目前恶性肿瘤的诊断与亚组分型，主要使用病理组织学方法，作为临床诊断的“金标准”。然而，由于肿瘤组织结构的复杂性和分子异质性，不同类型的肿瘤具有不同的病理组织结构特征和分级标准，实际中经常难以诊断。本课题研究如何在多组学分子层面上对肿瘤进行亚组鉴别，使其与临床诊断、治疗和预后的目标相一致。对肿瘤分子亚组模式识别，需要筛选出不同亚组的生物标志物，进而得到预测模型。然而，对于有些亚组识别问题，实际中可能只有少量的样品存在亚型标签。本研究提出一种新方法，将有标签和无标签的数据混合在一起，使用随机森林（RF）模型和半监督分析算法对数据进行分析，筛选亚组生物标记物和建立预测模型。研究的主要内容：亚组识别的半监督分析模型、半监督分析的多阶段算法、基于样品权重的半监督Boosting算法、半监督分析的变量筛选方法、分子亚组预测模型等。研究拟使用理论推导、模拟实验和结直肠癌亚组实际数据分析相结合的方法进行。

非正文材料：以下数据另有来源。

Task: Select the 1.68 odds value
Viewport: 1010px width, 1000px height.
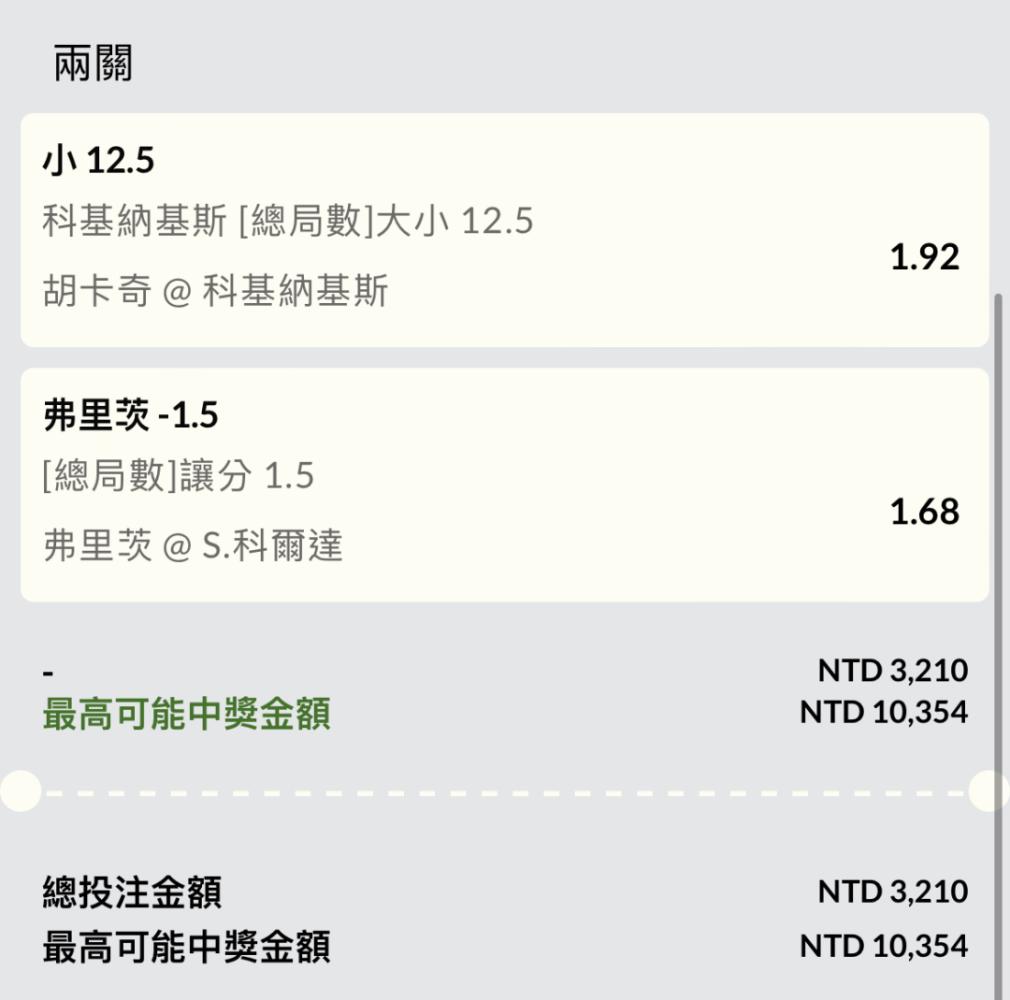Action: click(924, 512)
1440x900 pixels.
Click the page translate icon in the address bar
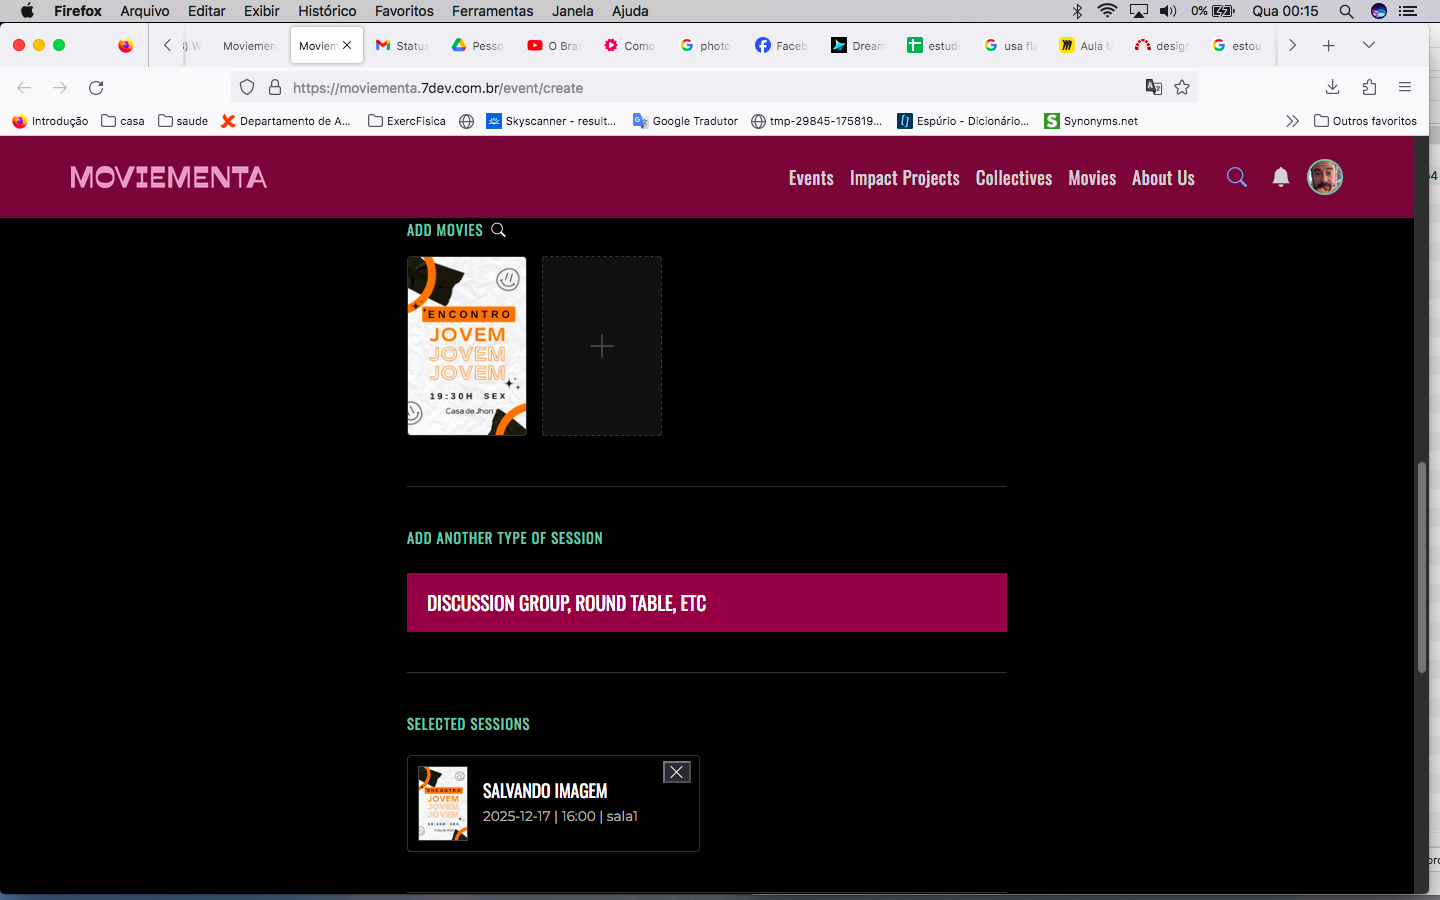[x=1153, y=88]
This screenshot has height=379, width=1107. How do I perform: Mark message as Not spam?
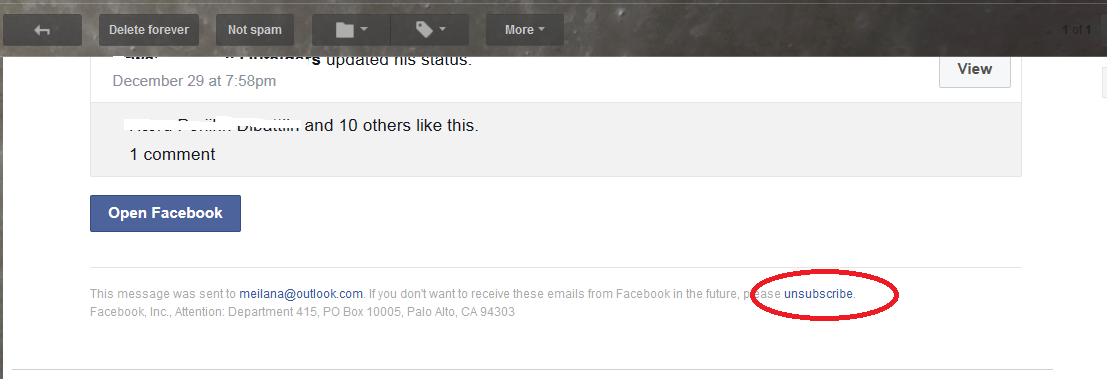pos(254,30)
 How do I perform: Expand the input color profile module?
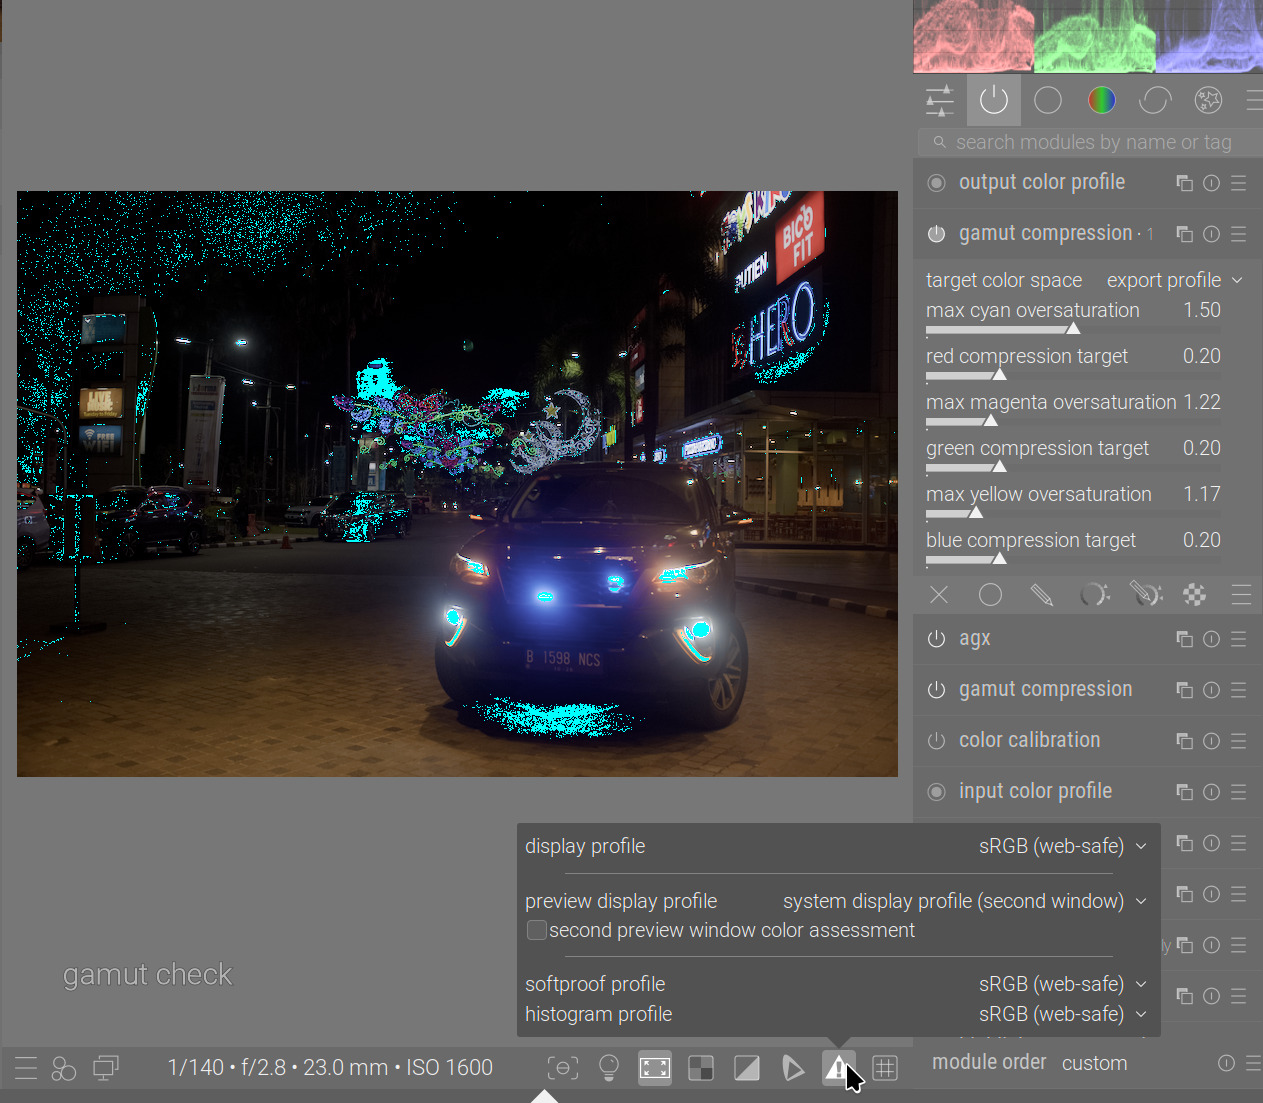[x=1035, y=791]
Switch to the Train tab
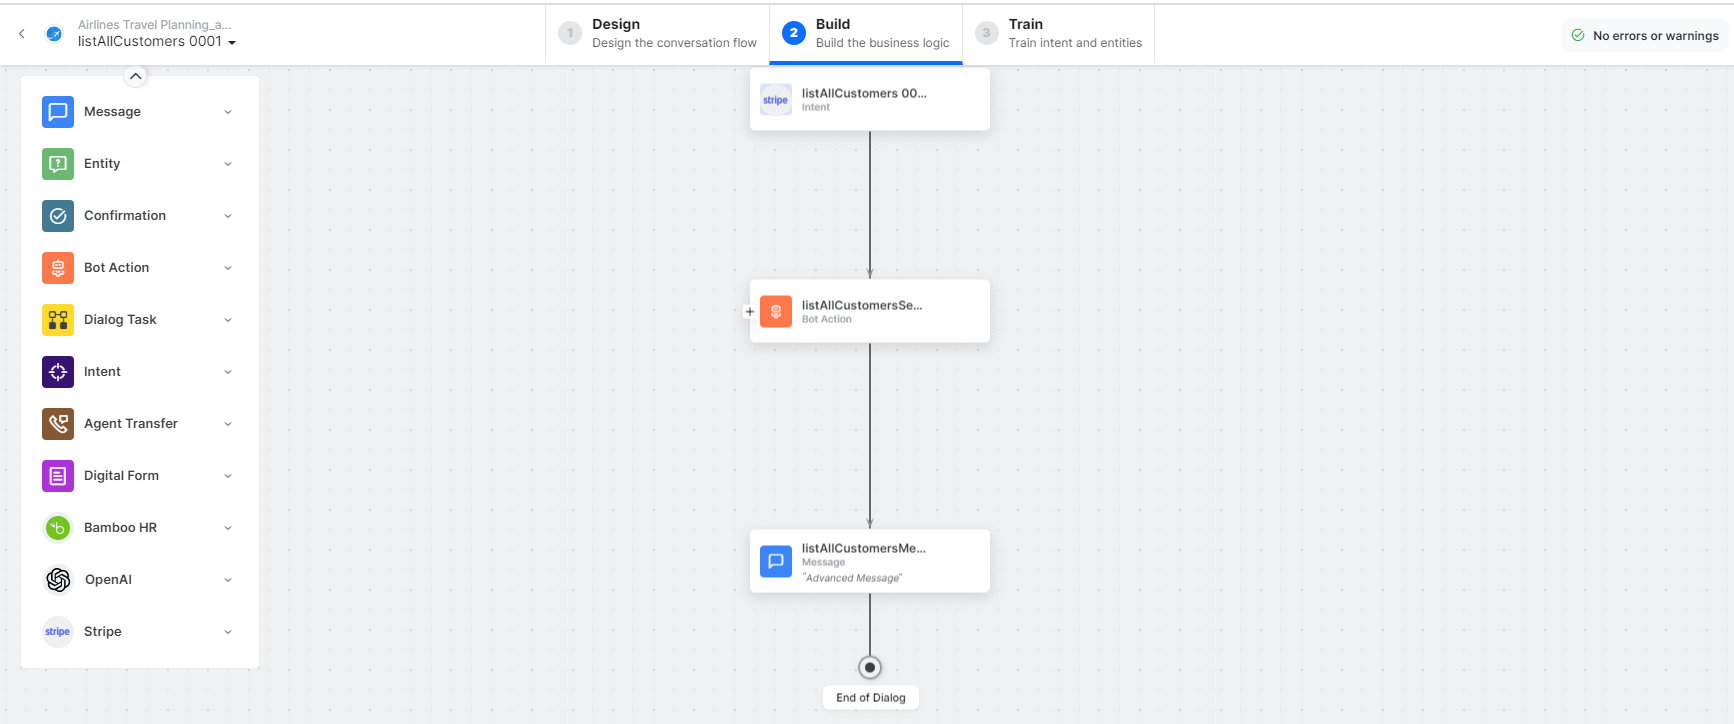Image resolution: width=1734 pixels, height=724 pixels. pyautogui.click(x=1058, y=33)
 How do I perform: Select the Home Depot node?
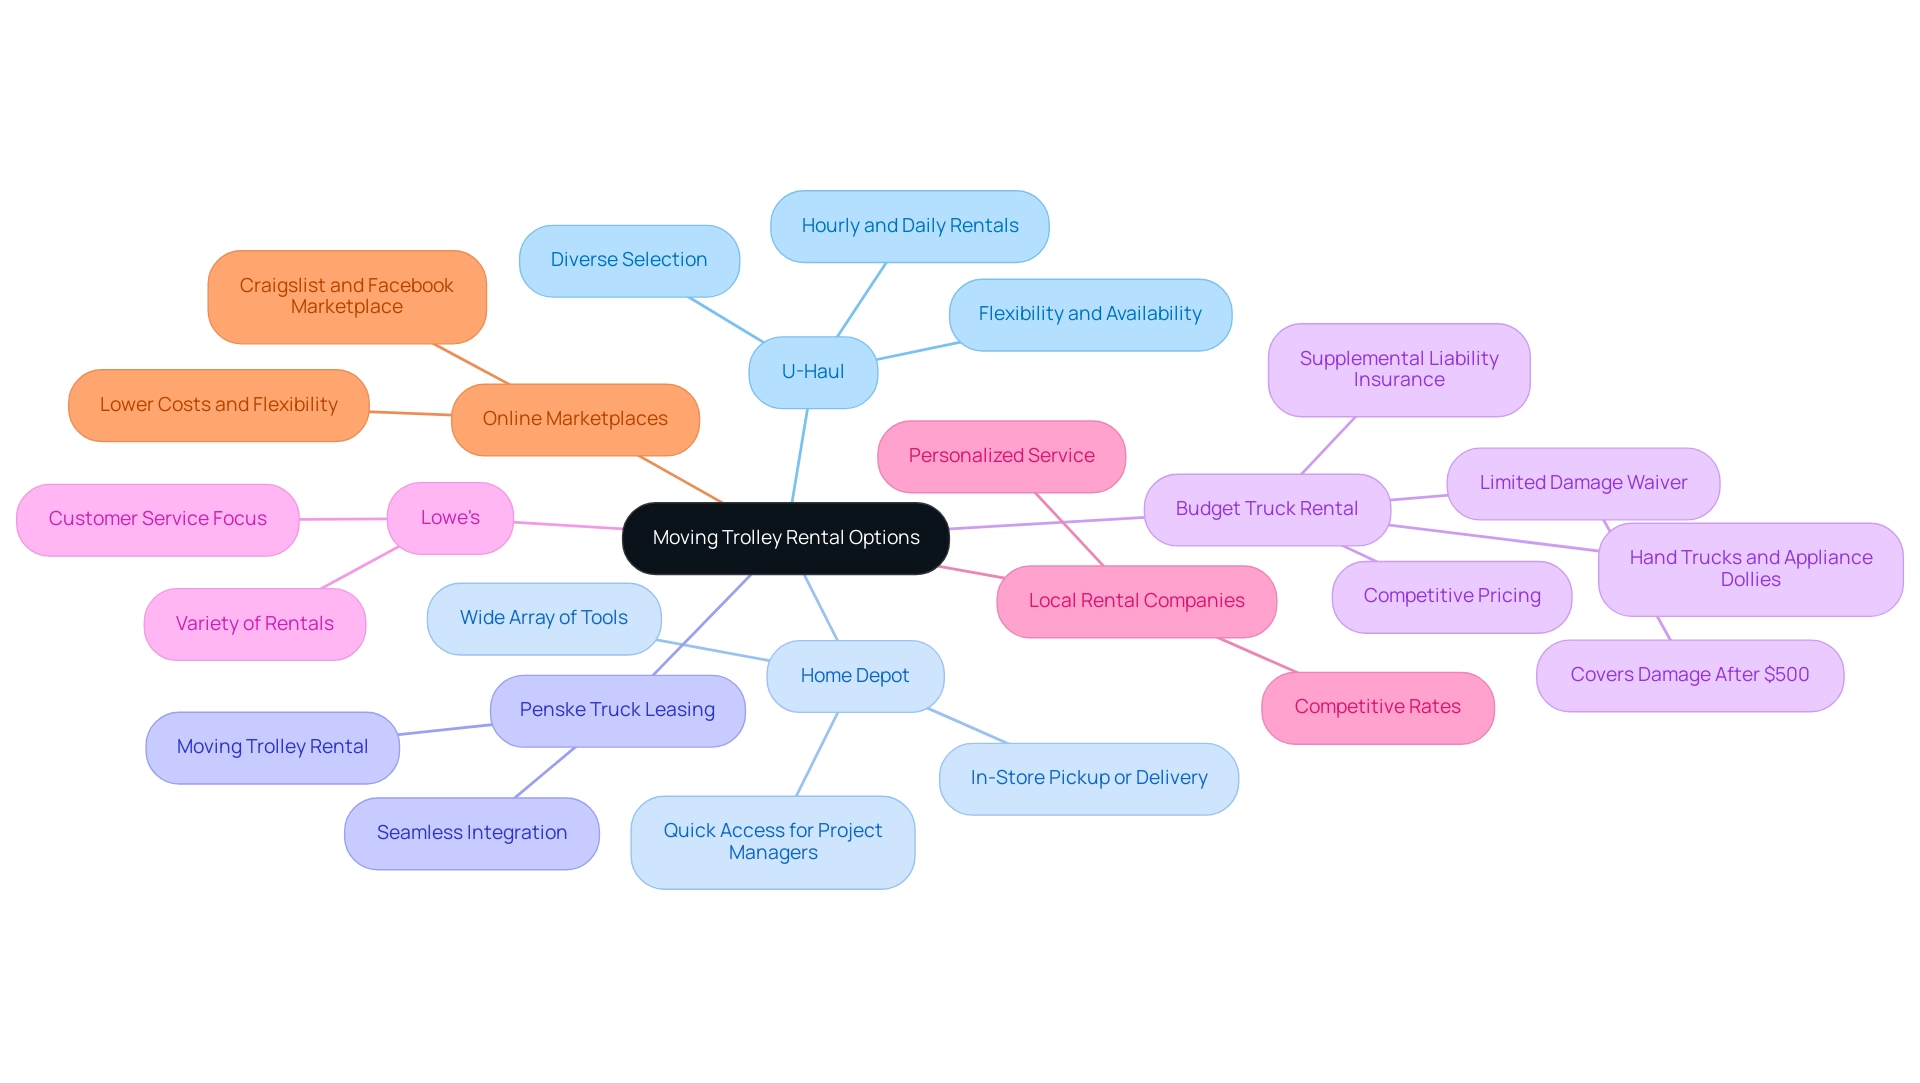tap(855, 675)

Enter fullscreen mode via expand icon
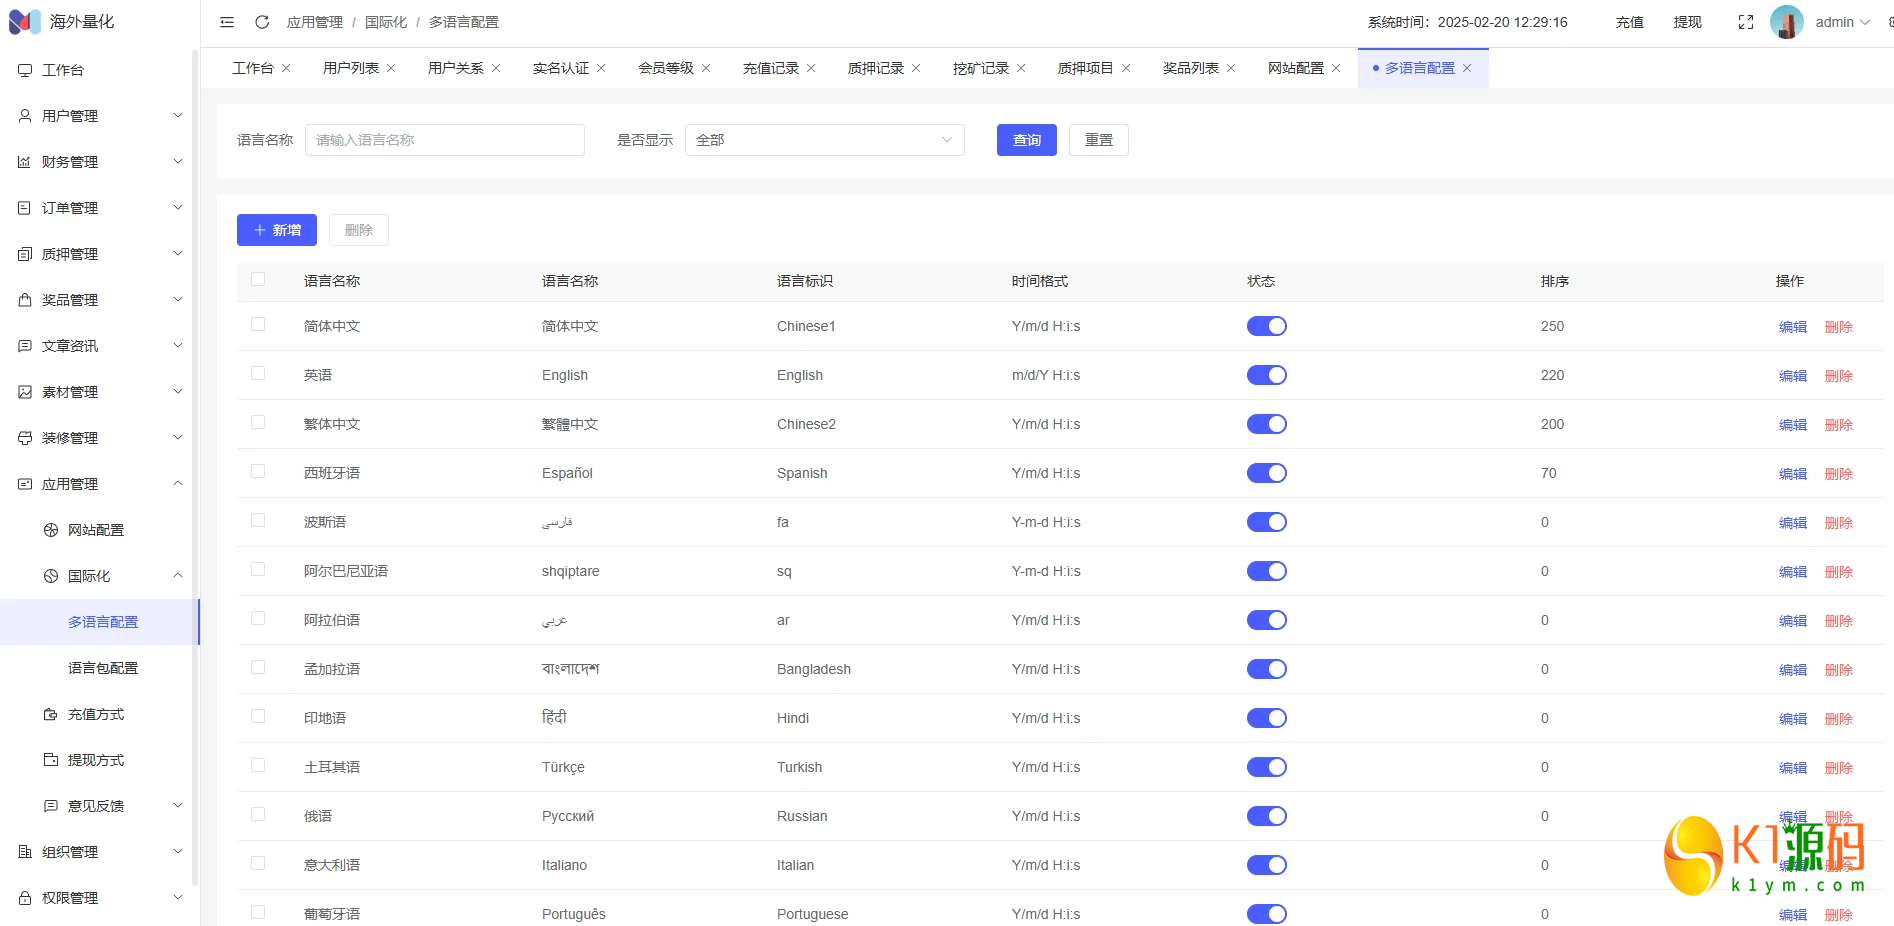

Recently, histopathological method has been regarded as the gold standard for cancer diagnosis and subgroup analysis in clinical practice. However, due to the molecular heterogeneity and complexity of cancer tissues, cancer subtype has different pathological structure characteristics and grading standards, which would increase the difficulty of diagnosis in practice. In regard to these problems, this study aims at identifying the cancer subgroups based on multi-omics molecular information to improve the diagnosis accuracy and therapy and prognosis. To identify molecular subgroups of cancer, it is necessary to select significant biomarkers for each subgroup and then build up the prediction model. However, for some subgourp identification, only a small number of samples have complete and accurate labels in practice. In this study, we propose to combine labeled and unlabeled samples, analyze the data with random forest model and semi-supervised analysis algorithm, select biomarkers and establish prediction model. The main research contents include semi-supervised model for subgroup identification, multi-stage algorithm for semi-supervised analysis, semi-supervised Boosting algorithm based on weight obtained from samples, variable selection method for semi-supervised analysis, molecular subgroup prediction model, and so on. This study intends to combine the method of theoretical derivation, simulation studies and real example analysis with data from colorectal cancer.